After taking into account race, socioeconomic status, sex, age and ability, high school students from single-parent households were 1.7 times more likely to drop out than were their corresponding counterparts living with both biological parents.
Crime
72 percent of adolescent murderers grew up without fathers. 60 percent of America's rapists grew up the same way.
Only 13 percent of juvenile delinquents come from families in which the biological mother and father are married to each other. By contrast, 33 percent have parents who are either divorced or separated and 44 percent have parents who were never married.
Compared to boys from intact, two-parent families, teenage boys from disrupted families are not only more likely to be incarcerated for delinquent offenses, but also to manifest worse conduct while incarcerated.
70 percent of juveniles in state reform institutions grew up in single- or no-parent situations.
Where's Daddy?
In 1991, about 20 percent of preschool children were cared for by their fathers - both married and single. In 1988, the number was 15 percent.
Among fathers who maintain contact with their children after a divorce, the pattern of the relationship between father and child changes. They begin to behave more like relatives than like parents. Instead of helping with homework, nonresident dads are more likely to take the kids shopping, to the movies or out to dinner. Instead of providing steady advice and guidance, divorced fathers become "treat dads."
While 57 percent of unwed dads with kids no older than 2 visit their children more than once a week, by the time the kid's 7½, only 23 percent are in frequent contact with their children.

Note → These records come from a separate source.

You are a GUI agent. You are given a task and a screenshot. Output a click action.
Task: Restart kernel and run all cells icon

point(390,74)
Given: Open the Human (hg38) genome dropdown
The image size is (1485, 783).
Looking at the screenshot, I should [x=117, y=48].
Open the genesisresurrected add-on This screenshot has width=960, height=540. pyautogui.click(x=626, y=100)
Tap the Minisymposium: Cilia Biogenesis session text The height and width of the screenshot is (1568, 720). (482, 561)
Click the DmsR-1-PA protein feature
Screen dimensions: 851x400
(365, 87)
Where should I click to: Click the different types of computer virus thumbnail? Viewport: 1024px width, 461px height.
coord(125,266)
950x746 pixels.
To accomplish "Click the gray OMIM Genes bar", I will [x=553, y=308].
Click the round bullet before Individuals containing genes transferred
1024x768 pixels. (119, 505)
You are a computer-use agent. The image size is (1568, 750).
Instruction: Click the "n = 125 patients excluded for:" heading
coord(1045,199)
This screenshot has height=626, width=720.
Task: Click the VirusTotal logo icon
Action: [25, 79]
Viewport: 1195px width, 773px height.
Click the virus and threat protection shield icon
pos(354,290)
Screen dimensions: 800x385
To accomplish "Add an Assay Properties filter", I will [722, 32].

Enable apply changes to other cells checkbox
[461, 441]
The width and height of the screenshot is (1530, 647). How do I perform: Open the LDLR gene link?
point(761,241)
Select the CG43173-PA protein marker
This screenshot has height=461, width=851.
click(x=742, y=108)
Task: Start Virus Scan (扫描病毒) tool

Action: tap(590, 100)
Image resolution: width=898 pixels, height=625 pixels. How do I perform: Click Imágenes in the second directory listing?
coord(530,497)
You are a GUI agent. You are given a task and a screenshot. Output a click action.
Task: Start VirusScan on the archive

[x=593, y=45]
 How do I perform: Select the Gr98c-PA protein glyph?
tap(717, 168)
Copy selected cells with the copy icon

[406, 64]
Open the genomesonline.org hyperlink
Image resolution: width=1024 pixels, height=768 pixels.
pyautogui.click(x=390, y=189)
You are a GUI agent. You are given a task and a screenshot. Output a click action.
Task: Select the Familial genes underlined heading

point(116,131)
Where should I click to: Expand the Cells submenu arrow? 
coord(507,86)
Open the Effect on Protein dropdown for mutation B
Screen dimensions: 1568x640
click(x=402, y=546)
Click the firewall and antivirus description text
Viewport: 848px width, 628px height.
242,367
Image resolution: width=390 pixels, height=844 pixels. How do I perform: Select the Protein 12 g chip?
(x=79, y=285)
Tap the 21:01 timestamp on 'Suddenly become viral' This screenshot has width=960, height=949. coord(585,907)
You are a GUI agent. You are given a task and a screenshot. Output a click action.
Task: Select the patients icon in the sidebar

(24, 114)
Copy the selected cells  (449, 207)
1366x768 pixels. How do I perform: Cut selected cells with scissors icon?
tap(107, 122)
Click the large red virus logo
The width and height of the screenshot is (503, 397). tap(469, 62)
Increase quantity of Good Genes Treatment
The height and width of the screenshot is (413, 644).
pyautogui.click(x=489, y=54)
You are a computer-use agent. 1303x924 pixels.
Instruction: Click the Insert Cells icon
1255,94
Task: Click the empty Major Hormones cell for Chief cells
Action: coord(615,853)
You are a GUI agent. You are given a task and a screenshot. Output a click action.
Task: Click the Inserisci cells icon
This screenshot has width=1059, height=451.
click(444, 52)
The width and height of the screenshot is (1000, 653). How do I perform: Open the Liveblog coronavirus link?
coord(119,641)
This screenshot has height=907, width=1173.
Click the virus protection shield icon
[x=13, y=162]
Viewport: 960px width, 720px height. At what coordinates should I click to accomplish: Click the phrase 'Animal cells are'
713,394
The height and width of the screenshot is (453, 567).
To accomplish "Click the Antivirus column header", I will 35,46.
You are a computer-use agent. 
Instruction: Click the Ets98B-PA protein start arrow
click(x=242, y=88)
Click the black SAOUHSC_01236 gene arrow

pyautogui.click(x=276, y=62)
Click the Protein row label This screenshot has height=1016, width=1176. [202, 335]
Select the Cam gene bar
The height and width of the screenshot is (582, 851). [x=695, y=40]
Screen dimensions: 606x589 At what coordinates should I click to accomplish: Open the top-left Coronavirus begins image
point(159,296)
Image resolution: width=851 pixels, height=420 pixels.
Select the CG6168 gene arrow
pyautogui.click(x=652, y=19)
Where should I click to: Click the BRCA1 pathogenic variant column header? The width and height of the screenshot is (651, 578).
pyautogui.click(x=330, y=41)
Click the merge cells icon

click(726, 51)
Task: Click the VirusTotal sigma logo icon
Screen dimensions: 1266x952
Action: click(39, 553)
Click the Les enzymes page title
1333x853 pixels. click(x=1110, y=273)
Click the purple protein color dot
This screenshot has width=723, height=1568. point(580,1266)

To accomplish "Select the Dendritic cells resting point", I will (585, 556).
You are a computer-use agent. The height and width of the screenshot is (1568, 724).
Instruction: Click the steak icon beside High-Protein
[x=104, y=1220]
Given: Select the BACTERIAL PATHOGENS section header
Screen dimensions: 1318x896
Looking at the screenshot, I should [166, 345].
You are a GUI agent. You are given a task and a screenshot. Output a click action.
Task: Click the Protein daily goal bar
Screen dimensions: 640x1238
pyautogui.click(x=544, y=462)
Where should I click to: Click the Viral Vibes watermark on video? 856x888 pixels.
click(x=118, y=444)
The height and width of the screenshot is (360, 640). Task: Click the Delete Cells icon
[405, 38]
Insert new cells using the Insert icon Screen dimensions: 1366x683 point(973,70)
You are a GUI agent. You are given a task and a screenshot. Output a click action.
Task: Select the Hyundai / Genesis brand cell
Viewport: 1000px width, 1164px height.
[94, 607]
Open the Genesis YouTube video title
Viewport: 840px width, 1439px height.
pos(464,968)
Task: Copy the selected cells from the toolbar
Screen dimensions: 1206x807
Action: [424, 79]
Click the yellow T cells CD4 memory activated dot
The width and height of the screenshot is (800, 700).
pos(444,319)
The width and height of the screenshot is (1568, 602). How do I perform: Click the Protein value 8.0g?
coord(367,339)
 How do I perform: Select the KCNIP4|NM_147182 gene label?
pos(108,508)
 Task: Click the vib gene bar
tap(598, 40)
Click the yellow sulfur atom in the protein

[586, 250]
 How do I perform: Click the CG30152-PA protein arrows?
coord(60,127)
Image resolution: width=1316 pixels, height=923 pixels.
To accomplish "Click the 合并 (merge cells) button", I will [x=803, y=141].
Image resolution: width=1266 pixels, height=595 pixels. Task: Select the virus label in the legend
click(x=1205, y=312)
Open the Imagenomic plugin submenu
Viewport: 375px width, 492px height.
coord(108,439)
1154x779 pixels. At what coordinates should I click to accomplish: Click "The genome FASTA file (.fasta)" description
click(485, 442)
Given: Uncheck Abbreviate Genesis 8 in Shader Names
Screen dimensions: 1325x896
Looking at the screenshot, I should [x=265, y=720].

About 40 percent of the kids living in fatherless homes haven't seen their dads in a year or more. Of the rest, only one in five sleeps even one night a month at the father's home. And only one in six sees their father once or more per week. According to a 1992 Gallup poll, more than 50 percent of all adults agreed that fathers today spend less time with their kids than their fathers did with them. Source: Gallup national random sample conducted for the National Center for Fathering, April 1992.
Overall, more than 75 percent of American children are at risk because of paternal deprivation. Even in two-parent homes, fewer than 25 percent of young boys and girls experience an average of at least one hour a day of relatively individualized contact with their fathers.
Of children age 5 to 14, 1.6 million return home to houses where there is no adult present.
Almost 20 percent of sixth- through twelfth-graders have not had a good conversation lasting for at least 10 minutes with at least one of their parents in more than a month.
A 1990 L.A. Times poll found that 57 percent of all fathers and 55 percent of all mothers feel guilty about not spending enough time with their children.
In 1965, parents on average spent approximately 30 hours a week with their kids. By 1985, the amount of time had fallen to 17 hours.